[Opening RECORDS TO PROCESS section]

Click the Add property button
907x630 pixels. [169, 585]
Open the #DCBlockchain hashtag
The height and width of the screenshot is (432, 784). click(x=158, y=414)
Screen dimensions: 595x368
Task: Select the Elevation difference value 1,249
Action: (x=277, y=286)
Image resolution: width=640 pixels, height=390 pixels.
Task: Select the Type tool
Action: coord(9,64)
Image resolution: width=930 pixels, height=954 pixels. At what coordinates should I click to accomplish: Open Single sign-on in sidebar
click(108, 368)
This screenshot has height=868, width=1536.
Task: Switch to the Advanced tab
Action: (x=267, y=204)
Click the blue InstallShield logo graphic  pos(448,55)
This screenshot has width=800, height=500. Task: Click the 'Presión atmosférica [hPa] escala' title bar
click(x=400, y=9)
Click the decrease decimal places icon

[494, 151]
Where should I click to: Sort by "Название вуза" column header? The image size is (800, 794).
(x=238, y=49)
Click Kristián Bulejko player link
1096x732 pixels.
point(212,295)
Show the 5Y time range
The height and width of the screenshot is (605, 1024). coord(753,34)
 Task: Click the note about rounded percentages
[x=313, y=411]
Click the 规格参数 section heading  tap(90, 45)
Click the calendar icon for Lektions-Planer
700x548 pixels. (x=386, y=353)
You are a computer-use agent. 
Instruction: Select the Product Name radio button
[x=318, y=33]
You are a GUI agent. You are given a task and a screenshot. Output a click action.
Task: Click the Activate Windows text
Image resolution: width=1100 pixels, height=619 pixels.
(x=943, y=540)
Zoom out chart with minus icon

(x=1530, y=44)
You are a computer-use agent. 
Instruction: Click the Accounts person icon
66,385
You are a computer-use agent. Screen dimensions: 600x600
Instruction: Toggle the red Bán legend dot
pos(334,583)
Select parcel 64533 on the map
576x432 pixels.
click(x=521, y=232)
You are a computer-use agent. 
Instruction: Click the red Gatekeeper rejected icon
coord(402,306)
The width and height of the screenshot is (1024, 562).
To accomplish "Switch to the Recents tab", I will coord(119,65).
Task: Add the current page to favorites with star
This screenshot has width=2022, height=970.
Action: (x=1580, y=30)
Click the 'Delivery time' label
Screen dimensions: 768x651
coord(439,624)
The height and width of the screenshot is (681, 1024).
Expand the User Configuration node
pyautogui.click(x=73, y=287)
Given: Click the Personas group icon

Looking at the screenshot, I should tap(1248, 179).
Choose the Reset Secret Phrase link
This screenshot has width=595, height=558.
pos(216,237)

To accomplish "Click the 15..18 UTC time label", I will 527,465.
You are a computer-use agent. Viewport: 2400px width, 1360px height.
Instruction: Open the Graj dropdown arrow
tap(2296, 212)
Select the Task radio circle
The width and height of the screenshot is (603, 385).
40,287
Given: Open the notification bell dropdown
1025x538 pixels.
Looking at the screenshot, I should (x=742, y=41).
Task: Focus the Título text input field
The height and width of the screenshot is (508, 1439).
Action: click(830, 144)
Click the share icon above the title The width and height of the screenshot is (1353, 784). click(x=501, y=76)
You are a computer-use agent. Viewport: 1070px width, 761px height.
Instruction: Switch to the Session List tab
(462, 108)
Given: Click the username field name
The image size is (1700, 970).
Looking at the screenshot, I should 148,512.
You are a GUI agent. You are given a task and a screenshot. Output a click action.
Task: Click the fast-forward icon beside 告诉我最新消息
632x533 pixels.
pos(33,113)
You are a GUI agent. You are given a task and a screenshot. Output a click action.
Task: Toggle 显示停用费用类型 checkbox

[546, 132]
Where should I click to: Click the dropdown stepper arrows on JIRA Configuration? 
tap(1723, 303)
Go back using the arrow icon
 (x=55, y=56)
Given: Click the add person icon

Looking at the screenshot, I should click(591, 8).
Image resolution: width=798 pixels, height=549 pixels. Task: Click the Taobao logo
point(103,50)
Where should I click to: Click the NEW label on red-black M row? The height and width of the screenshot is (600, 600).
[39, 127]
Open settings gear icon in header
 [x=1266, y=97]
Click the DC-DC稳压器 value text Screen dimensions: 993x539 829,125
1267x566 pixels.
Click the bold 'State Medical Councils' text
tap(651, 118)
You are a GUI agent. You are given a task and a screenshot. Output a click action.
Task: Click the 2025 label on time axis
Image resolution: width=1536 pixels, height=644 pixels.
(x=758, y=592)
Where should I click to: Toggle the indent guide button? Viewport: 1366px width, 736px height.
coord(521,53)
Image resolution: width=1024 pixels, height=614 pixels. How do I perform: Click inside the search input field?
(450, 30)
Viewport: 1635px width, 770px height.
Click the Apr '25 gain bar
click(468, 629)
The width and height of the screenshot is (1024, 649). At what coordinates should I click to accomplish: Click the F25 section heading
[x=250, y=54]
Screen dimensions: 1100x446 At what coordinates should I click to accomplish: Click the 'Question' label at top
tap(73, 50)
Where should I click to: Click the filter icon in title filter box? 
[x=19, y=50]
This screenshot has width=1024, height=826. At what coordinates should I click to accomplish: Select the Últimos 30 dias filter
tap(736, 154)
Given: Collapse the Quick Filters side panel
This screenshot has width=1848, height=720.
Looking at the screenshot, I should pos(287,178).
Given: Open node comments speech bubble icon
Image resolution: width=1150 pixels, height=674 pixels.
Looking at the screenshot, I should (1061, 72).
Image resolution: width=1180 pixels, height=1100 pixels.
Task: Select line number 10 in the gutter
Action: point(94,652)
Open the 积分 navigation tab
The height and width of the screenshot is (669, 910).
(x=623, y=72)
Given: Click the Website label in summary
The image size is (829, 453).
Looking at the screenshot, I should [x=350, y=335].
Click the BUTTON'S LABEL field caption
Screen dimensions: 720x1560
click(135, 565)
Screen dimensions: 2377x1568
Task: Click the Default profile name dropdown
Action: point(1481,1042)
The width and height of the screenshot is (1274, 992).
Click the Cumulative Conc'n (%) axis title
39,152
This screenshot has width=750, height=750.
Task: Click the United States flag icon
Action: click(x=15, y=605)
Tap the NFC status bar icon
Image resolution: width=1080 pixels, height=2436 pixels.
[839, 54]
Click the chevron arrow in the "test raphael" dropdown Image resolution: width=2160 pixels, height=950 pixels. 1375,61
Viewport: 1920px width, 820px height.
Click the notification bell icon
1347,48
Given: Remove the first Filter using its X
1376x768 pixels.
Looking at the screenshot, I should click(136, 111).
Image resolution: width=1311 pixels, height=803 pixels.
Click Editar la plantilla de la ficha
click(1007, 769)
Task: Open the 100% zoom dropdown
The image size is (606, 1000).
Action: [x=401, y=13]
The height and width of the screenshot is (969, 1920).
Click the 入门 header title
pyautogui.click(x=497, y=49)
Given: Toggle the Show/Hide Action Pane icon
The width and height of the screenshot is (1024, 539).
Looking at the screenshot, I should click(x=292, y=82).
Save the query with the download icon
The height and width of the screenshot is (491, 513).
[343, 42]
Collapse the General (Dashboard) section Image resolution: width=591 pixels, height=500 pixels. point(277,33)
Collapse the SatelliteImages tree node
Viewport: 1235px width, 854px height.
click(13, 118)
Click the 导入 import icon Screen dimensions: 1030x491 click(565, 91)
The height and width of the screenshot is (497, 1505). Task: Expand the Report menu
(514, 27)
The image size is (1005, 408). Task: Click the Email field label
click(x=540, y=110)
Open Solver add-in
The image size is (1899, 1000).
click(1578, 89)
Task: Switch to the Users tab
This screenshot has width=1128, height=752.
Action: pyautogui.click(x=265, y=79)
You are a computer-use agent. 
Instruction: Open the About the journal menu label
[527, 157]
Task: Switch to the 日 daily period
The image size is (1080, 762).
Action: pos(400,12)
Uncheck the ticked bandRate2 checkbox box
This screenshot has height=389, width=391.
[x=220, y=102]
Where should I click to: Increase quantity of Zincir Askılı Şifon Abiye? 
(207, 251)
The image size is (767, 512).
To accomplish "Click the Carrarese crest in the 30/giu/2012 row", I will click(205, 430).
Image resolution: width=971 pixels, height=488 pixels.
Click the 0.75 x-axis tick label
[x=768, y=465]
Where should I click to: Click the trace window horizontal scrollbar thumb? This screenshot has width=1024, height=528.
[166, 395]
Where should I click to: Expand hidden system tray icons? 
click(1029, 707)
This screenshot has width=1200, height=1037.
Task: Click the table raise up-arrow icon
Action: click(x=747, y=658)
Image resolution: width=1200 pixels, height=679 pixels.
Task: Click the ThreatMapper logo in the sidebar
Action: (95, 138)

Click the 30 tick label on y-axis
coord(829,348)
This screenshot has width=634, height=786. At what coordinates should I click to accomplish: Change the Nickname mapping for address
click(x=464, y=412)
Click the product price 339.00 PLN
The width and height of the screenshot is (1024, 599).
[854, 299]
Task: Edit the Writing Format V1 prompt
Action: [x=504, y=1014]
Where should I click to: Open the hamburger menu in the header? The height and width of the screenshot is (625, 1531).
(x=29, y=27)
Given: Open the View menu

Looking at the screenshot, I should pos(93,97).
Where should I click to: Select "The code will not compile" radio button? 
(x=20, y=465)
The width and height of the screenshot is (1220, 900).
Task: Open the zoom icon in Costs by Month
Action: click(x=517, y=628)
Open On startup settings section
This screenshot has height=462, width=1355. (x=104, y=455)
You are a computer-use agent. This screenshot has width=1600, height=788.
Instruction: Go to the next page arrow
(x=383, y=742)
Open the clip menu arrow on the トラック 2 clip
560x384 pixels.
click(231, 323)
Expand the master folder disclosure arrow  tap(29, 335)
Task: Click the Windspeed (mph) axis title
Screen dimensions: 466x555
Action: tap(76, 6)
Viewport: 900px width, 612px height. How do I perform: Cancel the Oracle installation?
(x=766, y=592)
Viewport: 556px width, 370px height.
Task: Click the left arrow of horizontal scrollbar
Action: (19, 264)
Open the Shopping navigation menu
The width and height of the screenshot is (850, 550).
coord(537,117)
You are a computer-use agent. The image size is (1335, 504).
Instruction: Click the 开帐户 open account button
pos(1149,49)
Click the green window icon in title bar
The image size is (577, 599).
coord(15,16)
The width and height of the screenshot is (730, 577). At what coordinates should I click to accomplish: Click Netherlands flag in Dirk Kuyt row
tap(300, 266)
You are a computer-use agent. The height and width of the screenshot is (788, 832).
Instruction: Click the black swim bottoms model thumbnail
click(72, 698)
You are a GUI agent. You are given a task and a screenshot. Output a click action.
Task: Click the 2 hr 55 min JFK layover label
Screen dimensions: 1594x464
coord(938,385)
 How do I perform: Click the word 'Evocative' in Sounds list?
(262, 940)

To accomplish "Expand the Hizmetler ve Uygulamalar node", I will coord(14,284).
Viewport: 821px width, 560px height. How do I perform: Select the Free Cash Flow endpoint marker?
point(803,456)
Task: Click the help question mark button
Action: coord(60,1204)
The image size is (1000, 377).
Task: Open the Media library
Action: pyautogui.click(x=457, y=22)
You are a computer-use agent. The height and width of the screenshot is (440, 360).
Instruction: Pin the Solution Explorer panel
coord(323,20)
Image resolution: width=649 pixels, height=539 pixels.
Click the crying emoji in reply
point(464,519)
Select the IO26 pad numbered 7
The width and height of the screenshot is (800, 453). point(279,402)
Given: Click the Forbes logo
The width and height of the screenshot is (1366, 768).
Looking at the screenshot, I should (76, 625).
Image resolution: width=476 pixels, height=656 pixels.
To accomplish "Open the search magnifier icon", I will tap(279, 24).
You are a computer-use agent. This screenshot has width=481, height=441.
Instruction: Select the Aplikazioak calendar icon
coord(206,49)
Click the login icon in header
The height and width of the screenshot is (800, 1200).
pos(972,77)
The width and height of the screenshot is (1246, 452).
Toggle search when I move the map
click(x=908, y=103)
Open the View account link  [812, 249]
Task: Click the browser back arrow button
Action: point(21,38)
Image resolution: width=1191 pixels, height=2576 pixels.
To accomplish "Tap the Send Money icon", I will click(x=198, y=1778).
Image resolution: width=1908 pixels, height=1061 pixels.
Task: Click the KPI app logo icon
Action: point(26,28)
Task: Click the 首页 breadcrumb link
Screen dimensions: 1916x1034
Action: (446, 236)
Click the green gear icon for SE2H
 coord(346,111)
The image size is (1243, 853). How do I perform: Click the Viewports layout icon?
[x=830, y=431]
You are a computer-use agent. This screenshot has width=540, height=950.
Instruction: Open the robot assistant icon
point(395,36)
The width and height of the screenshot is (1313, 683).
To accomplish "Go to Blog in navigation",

[Closing RECORDS TO PROCESS section]

TASK DIRECTIONS: Reproduce exactly the stretch of the material above that starts at the line with "Given: Remove the first Filter using its X" and ends at the line with "Task: Open the 100% zoom dropdown", both included, and nothing else.

THE COMPLETED TASK:
Given: Remove the first Filter using its X
1376x768 pixels.
Looking at the screenshot, I should click(136, 111).
Image resolution: width=1311 pixels, height=803 pixels.
Click Editar la plantilla de la ficha
click(1007, 769)
Task: Open the 100% zoom dropdown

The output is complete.